For me, the disturbing thing about this topic is that three NCEW
members turned me down when I asked them to write about the tensions
between editorial pages and newsrooms. Not a shrinking violet among
them, each opted not to contribute, in part or in whole, because of the
very tensions I was asking them to write about.
Nevertheless, we must somehow find a constructive way to face our
critics, win them over with our inherent value, listen to them, and
increase our value and build readership online while keeping our
tried-and-true fans happy. Toward that end, I asked for some
constructive advice from well-known news editors--one print, one
broadcast--a journalism school dean, and two Poynter faculty as well as
a couple of our own members.
Take a deep breath. Then read the friendly advice of Chris Peck,
editor of The Commercial Appeal in Memphis. A former president of
Associated Press Managing Editors and an American Society of Newspaper
Editors board member, Peck calls on editorial pages to kill the unsigned
editorial and blow up the ivory tower. Interestingly, Gene Patterson,
editor emeritus at The St. Petersburg Times in Florida and winner of the
1966 Pulitzer for editorial writing, agrees, in part. He advises the
institutional editorial be used only occasionally but judiciously;
otherwise, devote your pages to staff columns. WISC-TV station manager
Tom Bier, former chair of the Radio-Television News Directors
Association, likes the institutional editorial but suggests we
personalize them more by attaching a face to them.

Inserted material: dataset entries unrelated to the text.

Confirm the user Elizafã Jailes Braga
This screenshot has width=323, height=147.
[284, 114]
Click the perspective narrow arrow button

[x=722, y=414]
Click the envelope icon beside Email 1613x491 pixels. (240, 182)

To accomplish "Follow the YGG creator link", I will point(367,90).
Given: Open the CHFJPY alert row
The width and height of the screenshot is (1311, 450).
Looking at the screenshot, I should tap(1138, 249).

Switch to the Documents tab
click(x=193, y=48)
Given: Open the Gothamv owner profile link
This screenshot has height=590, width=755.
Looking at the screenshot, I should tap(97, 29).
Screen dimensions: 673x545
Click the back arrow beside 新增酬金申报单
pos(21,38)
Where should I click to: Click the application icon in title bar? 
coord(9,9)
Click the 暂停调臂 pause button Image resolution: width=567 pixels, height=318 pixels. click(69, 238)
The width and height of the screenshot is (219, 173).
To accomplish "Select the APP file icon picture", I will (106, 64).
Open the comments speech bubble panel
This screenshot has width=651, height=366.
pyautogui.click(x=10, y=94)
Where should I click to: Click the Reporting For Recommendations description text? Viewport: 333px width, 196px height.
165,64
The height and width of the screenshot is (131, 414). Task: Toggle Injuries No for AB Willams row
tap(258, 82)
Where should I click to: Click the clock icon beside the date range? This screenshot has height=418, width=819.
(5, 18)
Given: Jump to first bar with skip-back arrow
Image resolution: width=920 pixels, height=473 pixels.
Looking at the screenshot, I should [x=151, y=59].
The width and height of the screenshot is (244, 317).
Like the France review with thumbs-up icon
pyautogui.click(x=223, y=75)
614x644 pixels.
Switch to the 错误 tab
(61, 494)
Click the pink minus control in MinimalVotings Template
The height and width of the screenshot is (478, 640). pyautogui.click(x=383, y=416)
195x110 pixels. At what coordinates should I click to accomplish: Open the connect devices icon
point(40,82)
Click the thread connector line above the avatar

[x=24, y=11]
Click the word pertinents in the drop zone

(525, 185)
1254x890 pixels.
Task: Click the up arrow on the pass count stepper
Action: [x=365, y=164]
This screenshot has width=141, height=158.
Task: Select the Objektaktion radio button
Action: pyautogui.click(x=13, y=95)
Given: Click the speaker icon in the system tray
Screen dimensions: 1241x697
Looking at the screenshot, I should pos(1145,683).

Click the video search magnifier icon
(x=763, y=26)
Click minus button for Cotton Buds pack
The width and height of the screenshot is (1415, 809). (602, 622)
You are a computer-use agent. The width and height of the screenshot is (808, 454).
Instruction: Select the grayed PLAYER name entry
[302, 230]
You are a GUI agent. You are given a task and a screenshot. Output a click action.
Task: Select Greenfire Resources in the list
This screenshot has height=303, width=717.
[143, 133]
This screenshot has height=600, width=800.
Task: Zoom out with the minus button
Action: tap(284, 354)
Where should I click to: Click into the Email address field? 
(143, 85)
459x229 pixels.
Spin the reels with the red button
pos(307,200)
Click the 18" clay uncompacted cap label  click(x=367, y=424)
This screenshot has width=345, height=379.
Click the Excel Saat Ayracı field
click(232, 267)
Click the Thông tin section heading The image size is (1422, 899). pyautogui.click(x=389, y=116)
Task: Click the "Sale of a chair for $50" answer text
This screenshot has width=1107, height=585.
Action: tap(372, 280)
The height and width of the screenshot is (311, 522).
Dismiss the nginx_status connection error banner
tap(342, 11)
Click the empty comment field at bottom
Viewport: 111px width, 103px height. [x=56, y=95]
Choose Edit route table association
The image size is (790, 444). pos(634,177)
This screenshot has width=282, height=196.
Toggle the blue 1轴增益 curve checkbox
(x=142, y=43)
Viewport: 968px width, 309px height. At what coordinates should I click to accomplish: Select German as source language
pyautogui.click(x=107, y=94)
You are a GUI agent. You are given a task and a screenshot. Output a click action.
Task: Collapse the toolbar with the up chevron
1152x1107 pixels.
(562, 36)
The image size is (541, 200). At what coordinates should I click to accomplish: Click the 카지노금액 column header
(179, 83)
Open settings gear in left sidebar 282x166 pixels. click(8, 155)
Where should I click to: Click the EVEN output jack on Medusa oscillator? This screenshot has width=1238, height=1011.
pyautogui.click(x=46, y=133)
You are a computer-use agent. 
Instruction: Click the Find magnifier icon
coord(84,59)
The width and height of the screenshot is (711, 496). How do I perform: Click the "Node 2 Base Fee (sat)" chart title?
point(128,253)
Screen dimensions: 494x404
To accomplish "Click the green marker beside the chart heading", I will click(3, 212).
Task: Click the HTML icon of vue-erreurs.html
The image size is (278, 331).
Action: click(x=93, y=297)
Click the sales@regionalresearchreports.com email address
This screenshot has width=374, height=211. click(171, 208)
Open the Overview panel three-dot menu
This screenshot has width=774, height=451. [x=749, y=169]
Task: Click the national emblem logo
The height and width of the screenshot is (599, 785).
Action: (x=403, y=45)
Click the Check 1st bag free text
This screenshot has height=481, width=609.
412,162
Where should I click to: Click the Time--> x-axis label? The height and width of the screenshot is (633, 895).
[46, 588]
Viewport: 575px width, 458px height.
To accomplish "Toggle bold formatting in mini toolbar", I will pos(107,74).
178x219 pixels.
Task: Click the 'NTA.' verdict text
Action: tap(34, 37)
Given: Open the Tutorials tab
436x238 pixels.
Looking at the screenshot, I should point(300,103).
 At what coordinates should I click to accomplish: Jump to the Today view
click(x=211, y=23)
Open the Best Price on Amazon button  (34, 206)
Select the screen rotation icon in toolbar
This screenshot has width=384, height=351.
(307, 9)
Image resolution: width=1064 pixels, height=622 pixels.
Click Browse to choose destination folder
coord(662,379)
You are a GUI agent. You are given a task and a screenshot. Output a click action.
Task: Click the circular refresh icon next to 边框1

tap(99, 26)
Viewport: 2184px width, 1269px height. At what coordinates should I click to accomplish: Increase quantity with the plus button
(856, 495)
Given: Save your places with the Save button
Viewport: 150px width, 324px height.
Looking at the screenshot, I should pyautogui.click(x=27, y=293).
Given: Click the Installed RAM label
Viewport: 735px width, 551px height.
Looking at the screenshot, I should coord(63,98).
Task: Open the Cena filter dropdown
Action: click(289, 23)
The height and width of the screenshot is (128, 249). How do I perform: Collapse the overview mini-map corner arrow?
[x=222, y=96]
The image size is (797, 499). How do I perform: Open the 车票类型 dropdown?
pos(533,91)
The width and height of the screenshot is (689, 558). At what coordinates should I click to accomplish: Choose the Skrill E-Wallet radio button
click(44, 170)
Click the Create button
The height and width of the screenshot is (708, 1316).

While we're thinking about the future of our pages, be sure to
read the compelling argument to resist the rush for "local,
local" at the expense of providing a perspective on international
affairs. John Bersia, editorial writer turned academic, argues that
international events have local impacts.
Eddie Roth, coordinator of NCEW's groundbreaking Opinion Pool
project, shares a good-news update about our organization's efforts
to boost members into the future. Three pilot sites are commencing focus
groups with young, wired people about what they want in an editorial
page.
Keep the faith.
COPYRIGHT 2008 National Conference of Editorial
Writers Reproduced with permission of the copyright holder. Further reproduction or distribution is prohibited without permission.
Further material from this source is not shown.